Witam Panie,
Mój 9 letni związek od 3 lat umiera. Od początku roku zdecydowaliśmy się na rozstanie i wszystko ukladalo mi się dobrze. Jednak po 1,5 miesiąca nastąpiło tąpnięcie lękowe, które ścielo mnie z nóg. Oprócz wychodzenia z relacji borykam się z depresją lękową. Chodzę do terapeutki i leczę się lekami.
Moja choroba zaczeła być łagodniejsza, jedna do czasu, teraz boję się najbardziej o swoje zdrowie. Mam pracę, a 5 dni ataków paniki spowodowały że w ogóle nie spałam.
Od 3 lat nie mieszkamy razem, jednak byliśmy ze sobą. Sam fakt wyprowadzki miał pomóc mi stawać na nogi i zdawało mi się że się udaje, póki nie przyszło ścięcie. Mam swoich przyjaciół, mam kochane piesa, wykształcenie, jednak nie radzę sobie z tym wychodzeniem. Boję sie tego przeokrutnie, szczególnie że mam juz problemy zdrowotne,
Partner- bardzo dobrze wykrztalcony, z domu w którym ojciec nadużywal alkoholu, brak okazywania uczuć i czerpanie przyjemności z negatywnych wydarzeń, mocno krytykujący, obarczający mnie winą za naszą sytuację, lubiący co wknd alko spędzanie czasu, nieobliczalny po wypiciu (zwykle wychodzil z domu w jakiś nieznanych mi celach), naciskający na dziecko (przez to że mu nie urodzilam jest dla mnie niedobry), brak przemocy fizycznej, ciągłe namawianie na seks (aż w pewnym momencie odebral mi z tego przyjemnosć), brak empatii, wsparcia i przyjaźni (bardziej chęć rywalizacji).
Najgorszy w tym wszystkim jest fakt, że nie rozumiem czy inni też tak mają? Może to nie toksyczność tylko życie, a ja jako wrażliwiec jestem nieprzystosowana.
Chętnie się do Was przyłączę, by zacząć widzieć obiektywnie, na razie moje emocje biją ślepo o ścianę, a mechanizm poznawczy zdaje się robic ze mnie żarty.
Po 5 latach związku zachorowałam i wtedy zaczęłam widzieć swoją samotność i jego ciężko stronę. Wtedy musialam być zdana na niego, a on mial dystans, wciaż kłócił się i żył swoim życiem. Myślałam, trafiłaś choleryka przecież to nie skreśla czlowieka i trwałam. Myślałam nie rozumie co cię spotkało to nie wie jak pomóc. Moim celem stalo się stanąć na nogi i odejść.

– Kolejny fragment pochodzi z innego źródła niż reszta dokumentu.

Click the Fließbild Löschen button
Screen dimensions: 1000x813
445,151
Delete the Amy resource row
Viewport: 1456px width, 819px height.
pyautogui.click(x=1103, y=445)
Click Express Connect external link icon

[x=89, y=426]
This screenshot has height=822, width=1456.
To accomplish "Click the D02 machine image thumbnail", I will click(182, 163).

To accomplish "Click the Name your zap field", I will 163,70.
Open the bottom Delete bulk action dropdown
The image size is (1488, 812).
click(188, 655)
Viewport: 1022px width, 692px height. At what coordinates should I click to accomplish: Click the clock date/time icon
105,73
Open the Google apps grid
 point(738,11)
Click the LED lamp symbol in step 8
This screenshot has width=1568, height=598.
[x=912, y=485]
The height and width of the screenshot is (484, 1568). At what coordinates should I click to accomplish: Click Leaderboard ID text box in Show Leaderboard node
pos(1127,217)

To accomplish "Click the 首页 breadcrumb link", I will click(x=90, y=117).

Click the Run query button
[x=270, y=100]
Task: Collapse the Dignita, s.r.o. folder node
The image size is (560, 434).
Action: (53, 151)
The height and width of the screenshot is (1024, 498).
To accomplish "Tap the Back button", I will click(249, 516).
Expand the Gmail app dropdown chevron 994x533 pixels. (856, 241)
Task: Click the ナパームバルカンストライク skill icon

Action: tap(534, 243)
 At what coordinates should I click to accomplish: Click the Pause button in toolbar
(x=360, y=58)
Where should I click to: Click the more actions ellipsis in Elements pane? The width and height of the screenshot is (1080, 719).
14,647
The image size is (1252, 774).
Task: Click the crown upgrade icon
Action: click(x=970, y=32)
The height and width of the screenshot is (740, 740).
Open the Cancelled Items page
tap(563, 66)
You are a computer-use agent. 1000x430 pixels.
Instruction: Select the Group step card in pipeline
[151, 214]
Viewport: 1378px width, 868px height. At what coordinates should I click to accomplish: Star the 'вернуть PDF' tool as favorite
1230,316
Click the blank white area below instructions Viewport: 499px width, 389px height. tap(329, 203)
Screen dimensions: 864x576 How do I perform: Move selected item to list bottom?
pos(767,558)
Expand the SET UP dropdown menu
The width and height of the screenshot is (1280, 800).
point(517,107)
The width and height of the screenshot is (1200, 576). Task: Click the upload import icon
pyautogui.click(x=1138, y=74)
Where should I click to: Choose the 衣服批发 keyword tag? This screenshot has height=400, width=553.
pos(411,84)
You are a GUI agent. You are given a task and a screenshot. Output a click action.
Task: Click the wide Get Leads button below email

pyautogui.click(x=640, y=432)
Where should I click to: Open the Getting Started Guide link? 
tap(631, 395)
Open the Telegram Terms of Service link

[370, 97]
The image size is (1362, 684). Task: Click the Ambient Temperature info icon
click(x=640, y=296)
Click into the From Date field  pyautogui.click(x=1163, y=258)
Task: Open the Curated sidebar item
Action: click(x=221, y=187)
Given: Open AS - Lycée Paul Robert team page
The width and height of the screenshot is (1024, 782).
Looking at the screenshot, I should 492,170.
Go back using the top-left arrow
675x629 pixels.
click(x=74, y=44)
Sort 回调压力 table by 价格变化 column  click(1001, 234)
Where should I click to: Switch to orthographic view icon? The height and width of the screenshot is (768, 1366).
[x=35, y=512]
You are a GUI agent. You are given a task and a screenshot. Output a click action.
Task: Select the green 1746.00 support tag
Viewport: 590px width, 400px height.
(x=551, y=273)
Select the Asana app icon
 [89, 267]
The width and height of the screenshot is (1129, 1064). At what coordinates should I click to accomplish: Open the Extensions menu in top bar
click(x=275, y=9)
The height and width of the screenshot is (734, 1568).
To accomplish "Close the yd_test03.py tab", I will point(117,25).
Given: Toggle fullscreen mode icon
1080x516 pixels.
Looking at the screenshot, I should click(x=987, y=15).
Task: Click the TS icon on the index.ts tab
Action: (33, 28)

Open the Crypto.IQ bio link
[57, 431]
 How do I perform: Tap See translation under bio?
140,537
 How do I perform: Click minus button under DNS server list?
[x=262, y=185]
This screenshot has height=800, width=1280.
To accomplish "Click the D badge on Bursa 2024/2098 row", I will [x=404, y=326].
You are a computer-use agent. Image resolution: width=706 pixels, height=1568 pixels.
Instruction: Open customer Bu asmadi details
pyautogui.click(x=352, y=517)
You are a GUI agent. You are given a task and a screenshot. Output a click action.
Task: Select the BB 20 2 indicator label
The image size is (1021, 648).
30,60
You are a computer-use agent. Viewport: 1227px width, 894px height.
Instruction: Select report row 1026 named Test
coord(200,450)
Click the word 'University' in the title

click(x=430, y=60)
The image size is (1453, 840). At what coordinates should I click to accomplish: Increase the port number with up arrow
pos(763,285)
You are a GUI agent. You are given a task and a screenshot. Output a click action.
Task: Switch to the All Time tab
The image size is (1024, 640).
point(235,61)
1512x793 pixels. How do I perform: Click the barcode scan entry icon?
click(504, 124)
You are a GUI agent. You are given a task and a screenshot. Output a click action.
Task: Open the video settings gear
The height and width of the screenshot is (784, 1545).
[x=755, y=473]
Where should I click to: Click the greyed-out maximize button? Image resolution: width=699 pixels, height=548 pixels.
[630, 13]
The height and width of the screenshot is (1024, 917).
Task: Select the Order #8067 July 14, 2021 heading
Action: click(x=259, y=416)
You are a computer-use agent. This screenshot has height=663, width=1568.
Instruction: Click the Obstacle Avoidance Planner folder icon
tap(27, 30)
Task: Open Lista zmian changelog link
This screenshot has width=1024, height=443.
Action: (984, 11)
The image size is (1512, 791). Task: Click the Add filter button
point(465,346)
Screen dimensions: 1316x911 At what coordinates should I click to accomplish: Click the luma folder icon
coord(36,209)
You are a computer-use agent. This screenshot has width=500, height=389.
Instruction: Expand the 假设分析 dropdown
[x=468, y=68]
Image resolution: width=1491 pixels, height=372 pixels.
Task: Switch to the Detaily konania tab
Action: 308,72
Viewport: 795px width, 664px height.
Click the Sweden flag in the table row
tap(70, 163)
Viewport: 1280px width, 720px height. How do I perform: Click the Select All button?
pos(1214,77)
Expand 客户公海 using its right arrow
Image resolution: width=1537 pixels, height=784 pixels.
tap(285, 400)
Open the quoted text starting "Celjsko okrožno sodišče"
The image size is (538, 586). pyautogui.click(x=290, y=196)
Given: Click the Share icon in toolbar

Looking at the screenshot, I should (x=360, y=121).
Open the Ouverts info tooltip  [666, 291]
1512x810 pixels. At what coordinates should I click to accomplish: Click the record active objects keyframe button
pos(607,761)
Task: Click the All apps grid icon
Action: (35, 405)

Po roku stan byl już względnie stabilny, ale będąc niepewna siebie, przeszlam z związku w związek. I bach zmienia się, zrozumial, walczy. Pół roku gdy ja próbowałam stworzyć nową relację. Dałam szansę, wrócilam i się przeliczylam. Szybko moje odejście potraktowane zostało za zdradę i następna tona poczucia winy lądowała na moich barkach. W koncu zaczęłam tak o sobie myśleć, że najwyraźniej odeszłam bo bylam tchórzem i tak strasznie zranilam go.
Na chwilę obecną czuję że trochę się zbudowalam z terapeutką, ale wciąż 40% mnie powtarza, że powinnam starać się o niego, bo inaczej stracę wszystko. Ciche mysli w głowie szepcą, przecież on szybko będzie szczęśliwy a Ty będziesz załowała, bo kto Cię teraz chorą weźmie. Mówią, że to moja chora projekcja robi z niego potwora, by było mi lżej poradzić sobie z samą sobą. I na koncu myśli, kto jest toksyczny? Ja czy on, a może nikt.
Na pierwszy post wystarczy, dziękuje za udostępnienie przestrzeni wirtulanej w Waszym zacnym gronie.
Pozdrawiam i życzę przede wszystkim zdrowia!